Kim, writing his own rules with a bold message in the Peace House guest book, "A new history begins now."

Each carefully choreographed photo op designed to project a budding bromance, a surreal first date between two leaders, that seemed to go so well you could almost forget, just 12 months ago North Korea threatened to turn Seoul into a sea of fire.

Rolling away in a black Mercedes, flanked by his elite security detail, North Korea's strongman made an abrupt rhetorical U-turn, even cracking jokes about his country's lack of infrastructure.

"Our roads are uncomfortable," Kim said. "I know it because I just came down here," a self-deprecating dig on the struggling North Korean economy, a situation made worse by the biting sanctions led by president Donald Trump.

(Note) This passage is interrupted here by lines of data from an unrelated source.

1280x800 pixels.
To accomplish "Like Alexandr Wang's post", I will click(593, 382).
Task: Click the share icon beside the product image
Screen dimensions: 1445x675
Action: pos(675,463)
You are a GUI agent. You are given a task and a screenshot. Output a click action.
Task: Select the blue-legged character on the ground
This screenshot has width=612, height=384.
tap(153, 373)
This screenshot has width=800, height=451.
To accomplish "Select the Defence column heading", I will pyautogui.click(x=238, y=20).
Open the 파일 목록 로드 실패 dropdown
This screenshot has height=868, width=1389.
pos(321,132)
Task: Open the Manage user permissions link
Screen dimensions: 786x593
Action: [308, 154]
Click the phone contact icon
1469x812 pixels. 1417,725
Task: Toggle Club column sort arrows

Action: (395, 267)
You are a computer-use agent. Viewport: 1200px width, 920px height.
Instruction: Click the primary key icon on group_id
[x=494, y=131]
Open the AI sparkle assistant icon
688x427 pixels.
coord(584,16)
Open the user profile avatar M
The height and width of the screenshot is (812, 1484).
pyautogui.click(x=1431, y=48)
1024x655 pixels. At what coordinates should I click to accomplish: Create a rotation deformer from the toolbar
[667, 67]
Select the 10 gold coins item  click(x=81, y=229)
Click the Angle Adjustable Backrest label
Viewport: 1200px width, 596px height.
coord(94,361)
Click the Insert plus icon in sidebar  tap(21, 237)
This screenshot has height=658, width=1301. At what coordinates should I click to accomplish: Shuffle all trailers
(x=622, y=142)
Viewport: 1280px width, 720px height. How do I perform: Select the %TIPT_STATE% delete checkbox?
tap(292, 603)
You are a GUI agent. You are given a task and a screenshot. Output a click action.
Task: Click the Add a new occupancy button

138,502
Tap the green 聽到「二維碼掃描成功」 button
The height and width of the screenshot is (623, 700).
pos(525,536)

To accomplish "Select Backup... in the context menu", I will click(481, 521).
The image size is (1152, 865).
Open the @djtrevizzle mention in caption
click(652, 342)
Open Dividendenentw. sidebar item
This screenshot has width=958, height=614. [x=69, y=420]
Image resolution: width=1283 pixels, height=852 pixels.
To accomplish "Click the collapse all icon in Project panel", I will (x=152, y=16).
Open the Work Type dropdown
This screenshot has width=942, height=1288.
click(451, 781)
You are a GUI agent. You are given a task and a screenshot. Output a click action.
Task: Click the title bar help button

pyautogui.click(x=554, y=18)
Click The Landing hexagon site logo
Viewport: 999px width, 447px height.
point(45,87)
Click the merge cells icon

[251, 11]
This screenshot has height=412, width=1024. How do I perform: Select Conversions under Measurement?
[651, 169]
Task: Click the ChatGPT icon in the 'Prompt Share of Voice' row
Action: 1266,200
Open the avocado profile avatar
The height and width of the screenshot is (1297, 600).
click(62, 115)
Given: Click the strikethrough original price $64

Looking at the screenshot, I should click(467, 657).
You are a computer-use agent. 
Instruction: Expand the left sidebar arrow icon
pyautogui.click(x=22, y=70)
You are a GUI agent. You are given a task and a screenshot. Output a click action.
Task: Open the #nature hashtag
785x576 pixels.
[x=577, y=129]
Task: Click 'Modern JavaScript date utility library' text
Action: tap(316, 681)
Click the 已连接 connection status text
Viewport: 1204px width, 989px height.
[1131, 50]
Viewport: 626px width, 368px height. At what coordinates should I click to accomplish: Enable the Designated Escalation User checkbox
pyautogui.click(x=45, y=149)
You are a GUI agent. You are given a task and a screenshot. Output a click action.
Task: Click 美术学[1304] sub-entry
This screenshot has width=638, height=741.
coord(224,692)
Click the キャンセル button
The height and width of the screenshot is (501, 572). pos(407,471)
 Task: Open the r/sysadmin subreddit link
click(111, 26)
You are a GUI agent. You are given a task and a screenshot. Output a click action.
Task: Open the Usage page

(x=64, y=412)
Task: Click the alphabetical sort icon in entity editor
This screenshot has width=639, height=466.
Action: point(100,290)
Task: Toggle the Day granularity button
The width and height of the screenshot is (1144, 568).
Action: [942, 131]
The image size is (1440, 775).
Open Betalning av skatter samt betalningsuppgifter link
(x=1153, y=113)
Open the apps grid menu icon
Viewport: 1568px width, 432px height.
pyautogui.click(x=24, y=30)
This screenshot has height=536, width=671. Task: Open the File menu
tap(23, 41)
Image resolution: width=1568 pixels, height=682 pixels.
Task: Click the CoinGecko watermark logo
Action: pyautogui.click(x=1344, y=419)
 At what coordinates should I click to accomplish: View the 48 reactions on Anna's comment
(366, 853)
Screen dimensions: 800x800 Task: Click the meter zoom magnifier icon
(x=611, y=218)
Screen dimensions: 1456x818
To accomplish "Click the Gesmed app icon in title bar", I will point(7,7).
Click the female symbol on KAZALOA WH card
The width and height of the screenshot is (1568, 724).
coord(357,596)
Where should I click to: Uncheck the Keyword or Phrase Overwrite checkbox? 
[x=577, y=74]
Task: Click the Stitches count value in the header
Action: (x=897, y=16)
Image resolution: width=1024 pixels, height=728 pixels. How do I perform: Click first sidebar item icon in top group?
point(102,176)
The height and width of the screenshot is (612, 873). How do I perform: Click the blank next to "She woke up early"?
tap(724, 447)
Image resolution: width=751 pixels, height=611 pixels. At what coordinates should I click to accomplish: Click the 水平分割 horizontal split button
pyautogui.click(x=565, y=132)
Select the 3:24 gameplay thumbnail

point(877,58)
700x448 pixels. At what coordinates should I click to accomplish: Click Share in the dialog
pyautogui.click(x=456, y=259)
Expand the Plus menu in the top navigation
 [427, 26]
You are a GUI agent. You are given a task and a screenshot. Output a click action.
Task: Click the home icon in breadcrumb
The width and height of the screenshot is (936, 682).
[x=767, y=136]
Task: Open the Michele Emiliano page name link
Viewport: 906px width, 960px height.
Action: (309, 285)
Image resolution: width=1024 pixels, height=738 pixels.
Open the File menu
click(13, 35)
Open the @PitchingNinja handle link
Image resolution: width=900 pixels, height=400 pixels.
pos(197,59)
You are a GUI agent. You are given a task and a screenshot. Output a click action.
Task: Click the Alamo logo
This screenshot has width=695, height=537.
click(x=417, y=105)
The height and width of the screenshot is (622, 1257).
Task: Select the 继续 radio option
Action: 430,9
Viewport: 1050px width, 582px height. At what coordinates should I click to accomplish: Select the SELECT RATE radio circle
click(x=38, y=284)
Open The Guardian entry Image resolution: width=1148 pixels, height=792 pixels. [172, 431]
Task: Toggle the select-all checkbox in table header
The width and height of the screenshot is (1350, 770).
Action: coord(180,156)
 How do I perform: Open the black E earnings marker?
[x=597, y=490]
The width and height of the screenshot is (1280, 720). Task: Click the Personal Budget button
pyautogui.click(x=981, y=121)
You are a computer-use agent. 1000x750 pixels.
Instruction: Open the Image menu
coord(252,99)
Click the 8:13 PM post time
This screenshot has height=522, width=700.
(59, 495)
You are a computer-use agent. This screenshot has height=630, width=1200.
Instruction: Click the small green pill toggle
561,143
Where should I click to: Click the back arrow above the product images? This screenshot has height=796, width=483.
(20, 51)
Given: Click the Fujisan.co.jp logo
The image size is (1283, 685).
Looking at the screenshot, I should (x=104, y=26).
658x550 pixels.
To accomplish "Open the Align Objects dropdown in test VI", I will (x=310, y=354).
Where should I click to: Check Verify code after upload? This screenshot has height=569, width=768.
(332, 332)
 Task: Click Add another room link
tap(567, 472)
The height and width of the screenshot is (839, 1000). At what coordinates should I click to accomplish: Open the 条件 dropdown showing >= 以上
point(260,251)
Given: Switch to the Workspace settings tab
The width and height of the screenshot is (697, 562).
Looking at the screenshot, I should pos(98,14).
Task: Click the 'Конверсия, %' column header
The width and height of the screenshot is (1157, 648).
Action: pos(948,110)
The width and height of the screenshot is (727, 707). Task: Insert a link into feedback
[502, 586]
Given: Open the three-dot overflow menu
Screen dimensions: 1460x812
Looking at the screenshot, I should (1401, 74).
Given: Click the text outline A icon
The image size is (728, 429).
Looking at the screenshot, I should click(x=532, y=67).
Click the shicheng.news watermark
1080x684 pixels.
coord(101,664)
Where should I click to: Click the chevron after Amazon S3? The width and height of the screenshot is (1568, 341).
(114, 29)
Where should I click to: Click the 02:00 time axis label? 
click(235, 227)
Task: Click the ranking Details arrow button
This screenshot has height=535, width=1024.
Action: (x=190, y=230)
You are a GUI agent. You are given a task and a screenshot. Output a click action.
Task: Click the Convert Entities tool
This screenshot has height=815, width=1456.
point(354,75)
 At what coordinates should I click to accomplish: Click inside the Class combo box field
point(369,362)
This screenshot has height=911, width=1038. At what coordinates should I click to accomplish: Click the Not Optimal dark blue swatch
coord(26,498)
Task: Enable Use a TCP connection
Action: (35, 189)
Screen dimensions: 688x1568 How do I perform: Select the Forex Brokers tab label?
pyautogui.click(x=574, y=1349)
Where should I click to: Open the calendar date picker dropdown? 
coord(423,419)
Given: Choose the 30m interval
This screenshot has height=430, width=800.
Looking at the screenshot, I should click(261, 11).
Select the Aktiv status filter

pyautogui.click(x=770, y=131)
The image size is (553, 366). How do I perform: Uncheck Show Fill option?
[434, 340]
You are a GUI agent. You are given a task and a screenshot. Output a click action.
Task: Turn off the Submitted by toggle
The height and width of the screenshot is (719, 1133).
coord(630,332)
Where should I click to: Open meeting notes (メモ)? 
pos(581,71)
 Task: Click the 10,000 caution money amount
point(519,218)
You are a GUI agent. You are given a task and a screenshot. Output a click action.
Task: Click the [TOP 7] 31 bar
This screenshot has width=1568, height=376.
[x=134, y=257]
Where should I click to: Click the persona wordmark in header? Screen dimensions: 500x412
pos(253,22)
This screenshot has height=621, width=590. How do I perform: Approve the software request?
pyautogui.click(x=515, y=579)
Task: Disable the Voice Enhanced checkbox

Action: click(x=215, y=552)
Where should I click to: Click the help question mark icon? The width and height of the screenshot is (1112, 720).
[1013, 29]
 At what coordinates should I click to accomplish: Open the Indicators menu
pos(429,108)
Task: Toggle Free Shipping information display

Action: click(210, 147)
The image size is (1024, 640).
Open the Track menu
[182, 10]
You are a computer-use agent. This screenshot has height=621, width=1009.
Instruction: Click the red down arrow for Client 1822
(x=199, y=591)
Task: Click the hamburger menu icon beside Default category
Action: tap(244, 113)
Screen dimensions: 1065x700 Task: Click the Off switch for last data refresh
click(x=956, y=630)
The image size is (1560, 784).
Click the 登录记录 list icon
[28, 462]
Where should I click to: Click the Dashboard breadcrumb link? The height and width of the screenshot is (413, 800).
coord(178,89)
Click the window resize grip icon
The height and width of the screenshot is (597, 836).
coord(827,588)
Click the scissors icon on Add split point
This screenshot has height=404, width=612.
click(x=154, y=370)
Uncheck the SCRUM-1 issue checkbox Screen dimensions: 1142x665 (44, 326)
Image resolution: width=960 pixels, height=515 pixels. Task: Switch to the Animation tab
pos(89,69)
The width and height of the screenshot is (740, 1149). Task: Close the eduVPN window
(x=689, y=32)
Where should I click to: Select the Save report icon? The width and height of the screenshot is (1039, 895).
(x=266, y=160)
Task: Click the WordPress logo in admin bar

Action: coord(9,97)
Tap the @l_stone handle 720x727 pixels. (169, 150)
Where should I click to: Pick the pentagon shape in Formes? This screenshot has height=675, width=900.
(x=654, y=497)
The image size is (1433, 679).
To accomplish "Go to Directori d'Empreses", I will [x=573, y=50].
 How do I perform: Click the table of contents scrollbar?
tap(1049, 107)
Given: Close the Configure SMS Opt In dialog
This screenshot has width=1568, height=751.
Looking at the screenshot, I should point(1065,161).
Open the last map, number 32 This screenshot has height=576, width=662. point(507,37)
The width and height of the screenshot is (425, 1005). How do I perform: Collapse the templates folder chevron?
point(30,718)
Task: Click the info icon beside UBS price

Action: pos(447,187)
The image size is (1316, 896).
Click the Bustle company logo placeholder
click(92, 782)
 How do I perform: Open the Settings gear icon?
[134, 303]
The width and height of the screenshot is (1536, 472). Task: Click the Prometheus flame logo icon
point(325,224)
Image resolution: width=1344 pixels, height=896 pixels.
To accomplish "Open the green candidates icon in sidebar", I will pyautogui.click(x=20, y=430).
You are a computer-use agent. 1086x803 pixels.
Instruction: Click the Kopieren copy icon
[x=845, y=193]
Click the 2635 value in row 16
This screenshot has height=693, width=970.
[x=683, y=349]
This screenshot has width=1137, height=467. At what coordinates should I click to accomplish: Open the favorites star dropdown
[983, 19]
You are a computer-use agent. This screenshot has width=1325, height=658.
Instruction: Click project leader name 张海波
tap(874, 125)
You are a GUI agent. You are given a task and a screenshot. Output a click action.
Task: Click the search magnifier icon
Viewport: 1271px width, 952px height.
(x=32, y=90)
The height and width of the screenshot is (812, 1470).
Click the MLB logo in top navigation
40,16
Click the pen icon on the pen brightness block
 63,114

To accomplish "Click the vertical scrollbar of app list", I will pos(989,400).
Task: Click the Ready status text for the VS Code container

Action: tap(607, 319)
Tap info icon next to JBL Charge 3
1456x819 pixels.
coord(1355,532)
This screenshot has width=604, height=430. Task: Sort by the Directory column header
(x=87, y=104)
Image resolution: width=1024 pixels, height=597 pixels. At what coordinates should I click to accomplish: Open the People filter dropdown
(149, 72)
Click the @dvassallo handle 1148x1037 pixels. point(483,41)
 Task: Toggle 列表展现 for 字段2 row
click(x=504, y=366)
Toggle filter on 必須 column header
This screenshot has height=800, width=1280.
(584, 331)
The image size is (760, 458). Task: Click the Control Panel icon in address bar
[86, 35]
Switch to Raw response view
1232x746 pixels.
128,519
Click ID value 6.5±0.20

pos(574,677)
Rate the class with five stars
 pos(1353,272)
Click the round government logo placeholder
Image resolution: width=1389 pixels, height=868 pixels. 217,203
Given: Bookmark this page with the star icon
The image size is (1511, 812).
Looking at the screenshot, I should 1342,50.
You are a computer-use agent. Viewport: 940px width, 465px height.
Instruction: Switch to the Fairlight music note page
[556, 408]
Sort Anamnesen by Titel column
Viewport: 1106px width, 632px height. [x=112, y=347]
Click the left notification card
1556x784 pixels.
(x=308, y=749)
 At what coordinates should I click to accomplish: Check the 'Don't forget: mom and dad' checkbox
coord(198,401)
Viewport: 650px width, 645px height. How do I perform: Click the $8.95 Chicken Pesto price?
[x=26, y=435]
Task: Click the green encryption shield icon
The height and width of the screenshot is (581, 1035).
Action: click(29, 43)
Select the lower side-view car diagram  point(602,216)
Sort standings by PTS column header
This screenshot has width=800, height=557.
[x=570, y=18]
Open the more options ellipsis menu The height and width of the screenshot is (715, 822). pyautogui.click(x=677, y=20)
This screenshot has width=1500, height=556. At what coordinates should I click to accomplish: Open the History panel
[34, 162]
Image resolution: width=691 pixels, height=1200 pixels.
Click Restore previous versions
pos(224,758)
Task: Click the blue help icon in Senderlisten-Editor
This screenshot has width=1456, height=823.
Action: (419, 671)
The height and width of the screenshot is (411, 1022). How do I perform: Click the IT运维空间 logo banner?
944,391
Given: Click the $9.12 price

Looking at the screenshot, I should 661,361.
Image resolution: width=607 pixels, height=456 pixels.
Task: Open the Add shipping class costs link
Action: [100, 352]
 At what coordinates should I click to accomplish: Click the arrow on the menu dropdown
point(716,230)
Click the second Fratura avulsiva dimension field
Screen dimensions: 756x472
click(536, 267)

South Korea and Trump himself giving credit to his maximum pressure campaign.

TRUMP: Said there were two alternatives let them have what they have or go to war. And now we have a much better alternative than anybody thought even possible.

RIPLEY (voice-over): Secretary of state Mike Pompeo, after his own meeting in Pyongyang, says he believes Kim is serious in his efforts. By day's end Kim and Moon signed a stunning but vague statement, pledging to end the Korean War and denuclearize the Korean Peninsula without specifying what denuclearization actually means. RICHARD HAASS, PRESIDENT, COUNCIL ON FOREIGN RELATIONS: One question

is simply how far does it go?

Then the other bigger question to me is, what would North Korea ask in exchange?

RIPLEY (voice-over): Kim Jong-un, projecting confidence and swagger, giving an unprecedented press conference before the international media, serving up a side of himself the world has never seen at a lavish banquet featuring Pyongyang's now famous cold noodles and a champagne toast to peace.

Now the question many are asking, what happens when the buzz wears off? Will Ripley CNN, Seoul.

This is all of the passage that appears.